▸ **Instructions to follow**
From the entries below, return exactly the lines beginning at the one that contains "Task: Open the" and ending at the one that contains "Remove the search criteria row with minus", both of them included, and only those lines.

Stored data entries
══════════════════════════════

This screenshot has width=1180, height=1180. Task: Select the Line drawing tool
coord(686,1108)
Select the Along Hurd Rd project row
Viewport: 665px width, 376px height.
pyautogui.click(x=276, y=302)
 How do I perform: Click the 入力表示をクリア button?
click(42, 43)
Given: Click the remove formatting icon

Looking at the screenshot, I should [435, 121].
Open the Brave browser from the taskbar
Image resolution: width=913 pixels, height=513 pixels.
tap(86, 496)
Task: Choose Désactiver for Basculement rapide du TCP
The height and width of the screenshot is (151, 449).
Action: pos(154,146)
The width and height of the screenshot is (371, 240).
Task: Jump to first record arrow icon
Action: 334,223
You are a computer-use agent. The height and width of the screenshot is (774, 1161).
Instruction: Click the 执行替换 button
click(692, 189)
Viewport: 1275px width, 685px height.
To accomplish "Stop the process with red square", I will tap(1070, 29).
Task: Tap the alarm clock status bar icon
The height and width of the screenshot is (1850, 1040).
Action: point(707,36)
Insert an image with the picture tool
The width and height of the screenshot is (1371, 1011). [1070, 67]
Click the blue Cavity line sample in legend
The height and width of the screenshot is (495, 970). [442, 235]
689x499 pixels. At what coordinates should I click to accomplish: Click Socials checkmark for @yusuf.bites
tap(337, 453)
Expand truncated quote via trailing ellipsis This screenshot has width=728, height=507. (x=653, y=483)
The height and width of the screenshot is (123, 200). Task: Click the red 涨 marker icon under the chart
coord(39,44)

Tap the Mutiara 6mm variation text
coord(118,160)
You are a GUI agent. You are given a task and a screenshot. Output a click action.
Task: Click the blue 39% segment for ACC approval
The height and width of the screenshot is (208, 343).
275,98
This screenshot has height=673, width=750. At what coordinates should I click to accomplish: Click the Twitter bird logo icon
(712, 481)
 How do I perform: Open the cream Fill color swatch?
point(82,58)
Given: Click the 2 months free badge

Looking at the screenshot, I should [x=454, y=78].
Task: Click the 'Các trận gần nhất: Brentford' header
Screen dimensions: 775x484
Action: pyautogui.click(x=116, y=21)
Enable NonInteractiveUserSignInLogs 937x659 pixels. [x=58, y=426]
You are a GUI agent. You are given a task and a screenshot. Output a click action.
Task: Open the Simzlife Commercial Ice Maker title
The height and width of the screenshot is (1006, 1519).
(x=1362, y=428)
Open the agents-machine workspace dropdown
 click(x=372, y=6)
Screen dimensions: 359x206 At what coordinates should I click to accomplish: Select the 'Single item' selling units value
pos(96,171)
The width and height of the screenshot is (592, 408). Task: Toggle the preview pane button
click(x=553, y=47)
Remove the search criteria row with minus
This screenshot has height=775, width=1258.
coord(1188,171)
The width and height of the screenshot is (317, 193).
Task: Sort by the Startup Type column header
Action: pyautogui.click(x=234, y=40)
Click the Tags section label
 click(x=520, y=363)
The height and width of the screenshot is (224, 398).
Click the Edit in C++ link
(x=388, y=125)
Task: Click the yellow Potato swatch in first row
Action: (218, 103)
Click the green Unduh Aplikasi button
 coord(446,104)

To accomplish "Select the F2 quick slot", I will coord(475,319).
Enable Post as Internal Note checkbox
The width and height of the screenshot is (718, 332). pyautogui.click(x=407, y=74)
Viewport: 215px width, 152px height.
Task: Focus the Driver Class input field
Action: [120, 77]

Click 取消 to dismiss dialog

══════════════════════════════

▸ **Final answer**
Task: Open the Simzlife Commercial Ice Maker title
The height and width of the screenshot is (1006, 1519).
(x=1362, y=428)
Open the agents-machine workspace dropdown
 click(x=372, y=6)
Screen dimensions: 359x206 At what coordinates should I click to accomplish: Select the 'Single item' selling units value
pos(96,171)
The width and height of the screenshot is (592, 408). Task: Toggle the preview pane button
click(x=553, y=47)
Remove the search criteria row with minus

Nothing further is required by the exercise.